DESCRIPTION OF THE TASK.
Pick out each line of the material below that contains the word "cell", and copy those lines without changes.

DATASET RECORDS.
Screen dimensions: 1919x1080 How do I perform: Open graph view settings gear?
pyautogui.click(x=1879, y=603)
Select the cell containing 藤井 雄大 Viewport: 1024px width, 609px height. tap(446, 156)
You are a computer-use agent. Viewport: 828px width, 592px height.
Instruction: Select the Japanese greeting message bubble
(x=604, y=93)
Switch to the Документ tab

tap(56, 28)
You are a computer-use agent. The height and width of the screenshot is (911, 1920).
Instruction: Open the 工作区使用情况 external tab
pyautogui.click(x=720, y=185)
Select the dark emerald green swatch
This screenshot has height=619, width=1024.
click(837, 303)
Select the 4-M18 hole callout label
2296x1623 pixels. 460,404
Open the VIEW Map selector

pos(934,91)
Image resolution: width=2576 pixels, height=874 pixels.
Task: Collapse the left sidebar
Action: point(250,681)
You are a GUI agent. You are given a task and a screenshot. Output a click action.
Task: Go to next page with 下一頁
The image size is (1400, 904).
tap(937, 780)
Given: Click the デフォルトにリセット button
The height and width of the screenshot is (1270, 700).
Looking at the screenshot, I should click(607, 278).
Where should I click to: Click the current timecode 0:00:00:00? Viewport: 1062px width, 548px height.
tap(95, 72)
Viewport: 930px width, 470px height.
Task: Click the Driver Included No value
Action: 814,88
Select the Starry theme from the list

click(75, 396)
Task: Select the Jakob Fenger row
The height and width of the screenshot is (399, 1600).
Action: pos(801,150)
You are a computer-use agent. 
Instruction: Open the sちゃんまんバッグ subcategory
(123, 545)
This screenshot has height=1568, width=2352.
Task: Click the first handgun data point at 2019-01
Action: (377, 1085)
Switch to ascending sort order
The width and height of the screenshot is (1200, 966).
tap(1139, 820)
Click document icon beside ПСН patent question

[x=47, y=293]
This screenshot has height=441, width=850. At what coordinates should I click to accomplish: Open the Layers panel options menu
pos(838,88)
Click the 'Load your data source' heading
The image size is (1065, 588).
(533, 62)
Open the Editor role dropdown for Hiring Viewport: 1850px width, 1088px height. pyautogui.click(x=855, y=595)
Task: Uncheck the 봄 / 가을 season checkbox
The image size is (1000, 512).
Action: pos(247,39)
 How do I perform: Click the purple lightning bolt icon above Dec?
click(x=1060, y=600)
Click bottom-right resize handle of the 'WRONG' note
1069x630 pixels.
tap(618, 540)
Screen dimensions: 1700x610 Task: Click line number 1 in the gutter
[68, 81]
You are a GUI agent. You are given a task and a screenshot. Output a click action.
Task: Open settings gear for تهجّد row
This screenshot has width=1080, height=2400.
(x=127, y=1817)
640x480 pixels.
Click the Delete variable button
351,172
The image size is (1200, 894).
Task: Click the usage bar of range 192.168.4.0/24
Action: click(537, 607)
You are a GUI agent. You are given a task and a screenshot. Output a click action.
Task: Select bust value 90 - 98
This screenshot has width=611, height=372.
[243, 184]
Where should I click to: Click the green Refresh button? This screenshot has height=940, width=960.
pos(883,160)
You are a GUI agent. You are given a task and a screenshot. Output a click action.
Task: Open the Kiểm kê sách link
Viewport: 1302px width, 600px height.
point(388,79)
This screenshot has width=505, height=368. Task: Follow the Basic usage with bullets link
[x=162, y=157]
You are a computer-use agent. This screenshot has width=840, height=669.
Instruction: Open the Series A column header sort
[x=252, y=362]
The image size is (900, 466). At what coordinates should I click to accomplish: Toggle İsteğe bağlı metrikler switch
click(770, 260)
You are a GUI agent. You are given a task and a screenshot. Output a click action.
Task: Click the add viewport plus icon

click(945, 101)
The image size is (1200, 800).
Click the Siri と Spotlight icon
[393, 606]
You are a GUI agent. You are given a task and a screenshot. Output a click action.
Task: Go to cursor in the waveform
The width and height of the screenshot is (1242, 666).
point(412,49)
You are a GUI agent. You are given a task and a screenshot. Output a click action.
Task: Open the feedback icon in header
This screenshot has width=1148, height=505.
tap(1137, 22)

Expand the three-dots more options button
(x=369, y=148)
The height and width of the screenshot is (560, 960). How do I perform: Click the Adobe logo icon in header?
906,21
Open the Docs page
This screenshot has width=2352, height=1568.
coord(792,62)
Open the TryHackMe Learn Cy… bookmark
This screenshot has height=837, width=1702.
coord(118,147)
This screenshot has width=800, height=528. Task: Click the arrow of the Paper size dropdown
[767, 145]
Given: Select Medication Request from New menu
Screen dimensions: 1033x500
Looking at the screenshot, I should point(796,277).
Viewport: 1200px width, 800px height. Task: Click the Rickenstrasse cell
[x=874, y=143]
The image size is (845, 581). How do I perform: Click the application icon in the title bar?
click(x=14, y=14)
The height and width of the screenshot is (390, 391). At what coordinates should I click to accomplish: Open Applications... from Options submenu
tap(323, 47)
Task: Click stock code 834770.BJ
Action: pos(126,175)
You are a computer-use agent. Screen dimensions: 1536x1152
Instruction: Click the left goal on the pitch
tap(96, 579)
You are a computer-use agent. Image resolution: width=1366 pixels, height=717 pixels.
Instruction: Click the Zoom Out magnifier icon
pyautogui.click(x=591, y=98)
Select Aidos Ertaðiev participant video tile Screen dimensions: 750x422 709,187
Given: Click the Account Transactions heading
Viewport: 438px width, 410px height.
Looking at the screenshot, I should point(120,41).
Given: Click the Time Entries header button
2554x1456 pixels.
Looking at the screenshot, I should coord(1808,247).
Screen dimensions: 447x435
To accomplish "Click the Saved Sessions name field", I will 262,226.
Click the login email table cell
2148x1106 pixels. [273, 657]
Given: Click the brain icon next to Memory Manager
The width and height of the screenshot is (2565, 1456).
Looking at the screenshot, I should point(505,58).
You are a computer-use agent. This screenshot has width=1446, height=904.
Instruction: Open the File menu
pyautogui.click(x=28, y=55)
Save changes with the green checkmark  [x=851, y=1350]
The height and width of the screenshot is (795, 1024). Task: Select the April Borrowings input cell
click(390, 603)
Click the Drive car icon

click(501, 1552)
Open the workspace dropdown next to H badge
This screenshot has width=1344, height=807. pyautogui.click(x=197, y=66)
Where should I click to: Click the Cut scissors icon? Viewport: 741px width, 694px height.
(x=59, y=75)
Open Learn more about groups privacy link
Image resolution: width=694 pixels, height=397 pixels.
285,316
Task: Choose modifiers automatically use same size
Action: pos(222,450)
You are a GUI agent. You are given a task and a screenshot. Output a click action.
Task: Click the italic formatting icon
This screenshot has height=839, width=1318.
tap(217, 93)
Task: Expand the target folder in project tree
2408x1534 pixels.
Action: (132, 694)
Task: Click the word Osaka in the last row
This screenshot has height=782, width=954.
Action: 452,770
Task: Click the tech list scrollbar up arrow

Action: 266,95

EXERCISE SOLUTION.
Select the cell containing 藤井 雄大 Viewport: 1024px width, 609px height. tap(446, 156)
Viewport: 1200px width, 800px height. Task: Click the Rickenstrasse cell
Click the login email table cell
The height and width of the screenshot is (795, 1024). Task: Select the April Borrowings input cell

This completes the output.